The sine function is less than or equal to zero in the third and fourth quadrants of the unit circle. This corresponds to angles $$\theta$$ from $$\pi$$ radians (180 degrees) to $$2\pi$$ radians (360 degrees) when moving counter-clockwise. Alternatively, we could describe this range as from $$-\pi$$ radians to $$0$$ radians when moving clockwise.
Let's use the range $$[\pi, 2\pi]$$.
- When $$\theta = \pi$$ (at the point $$(-3,0)$$ on the x-axis): $$x = 3 \cos(\pi) = 3(-1) = -3$$ and $$y = 3 \sin(\pi) = 3(0) = 0$$.

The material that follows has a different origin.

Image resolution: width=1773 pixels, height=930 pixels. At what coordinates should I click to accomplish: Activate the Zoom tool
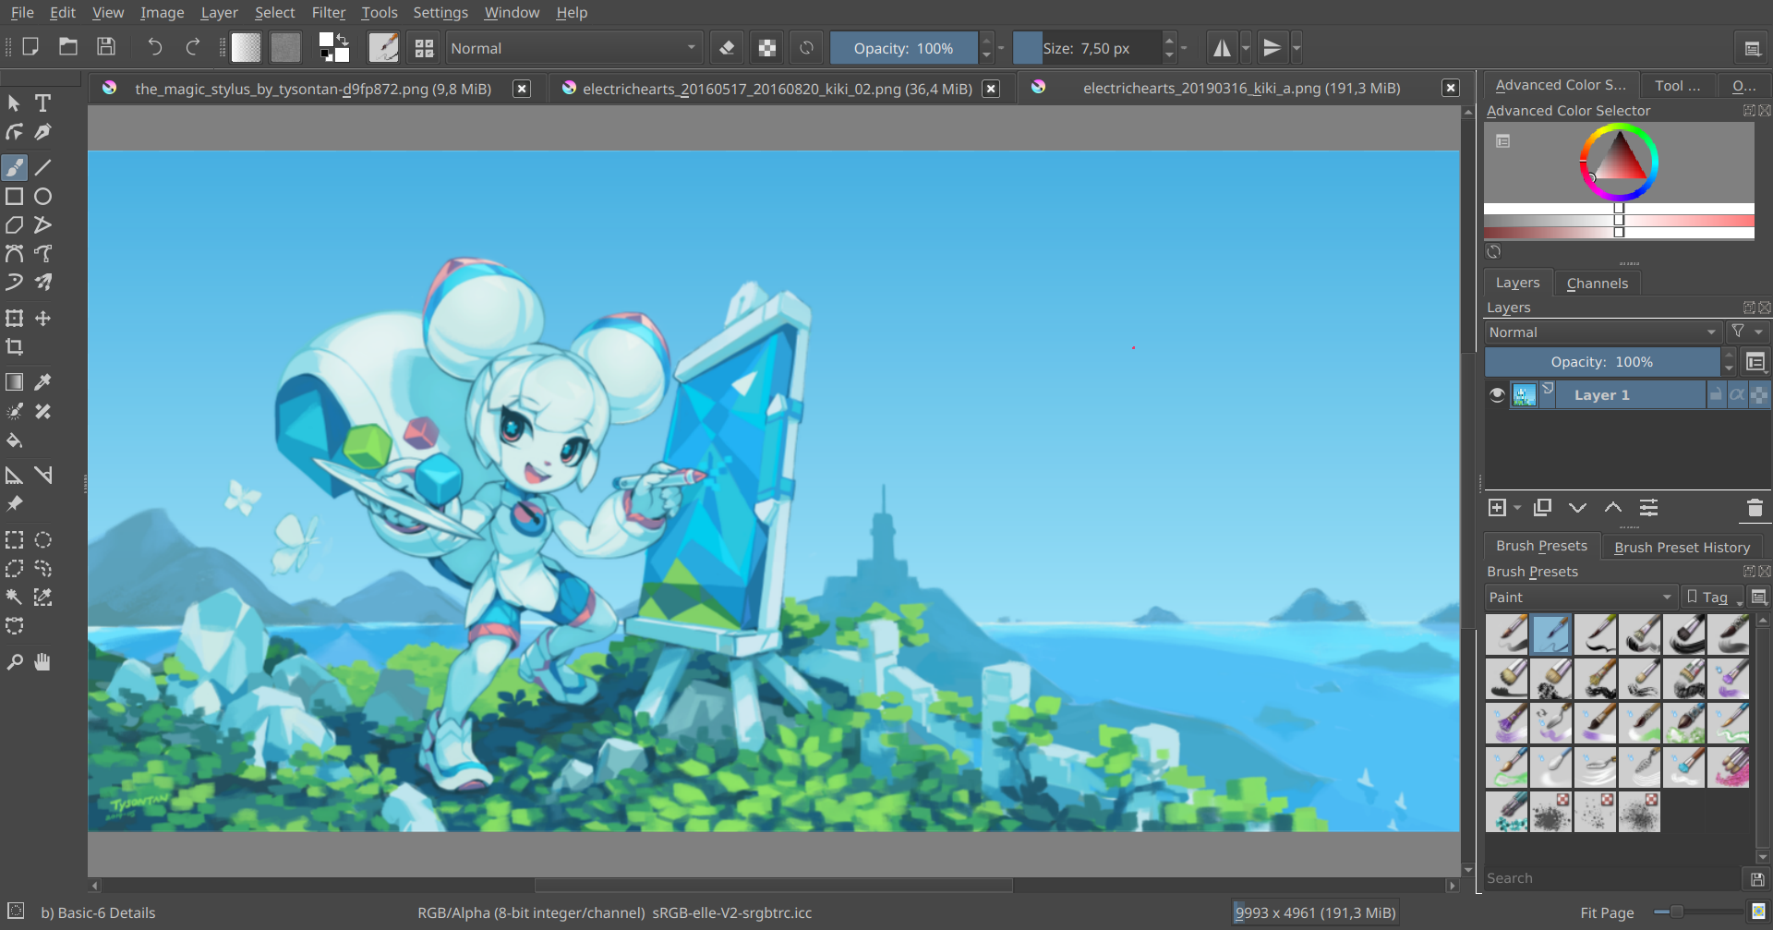point(14,661)
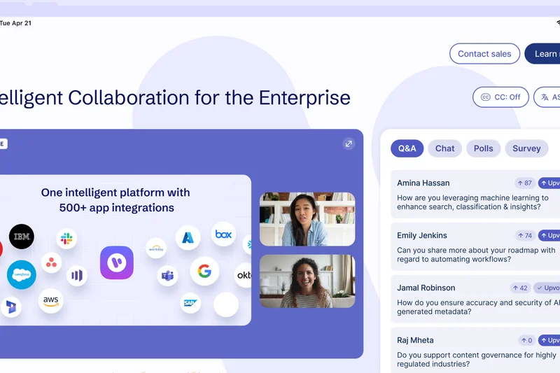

- When $$\theta = \frac{3\pi}{2}$$ (at the lowest point of the circle $$(0,-3)$$: $$x = 3 \cos(\frac{3\pi}{2}) = 3(0) = 0$$ and $$y = 3 \sin(\frac{3\pi}{2}) = 3(-1) = -3$$.
- When $$\theta = 2\pi$$ (at the point $$(3,0)$$ on the x-axis): $$x = 3 \cos(2\pi) = 3(1) = 3$$ and $$y = 3 \sin(2\pi) = 3(0) = 0$$.
This range of $$\theta$$ successfully traces the entire lower half of the circle.

**step6** Presenting the final parametric equations

Based on our analysis, a pair of parametric equations that describes the portion of the circle $$x^{2}+y^{2}=9$$ that lies below the x-axis is:
$$x = 3 \cos(\theta)$$
$$y = 3 \sin(\theta)$$
for the parameter range $$\pi \le \theta \le 2\pi$$.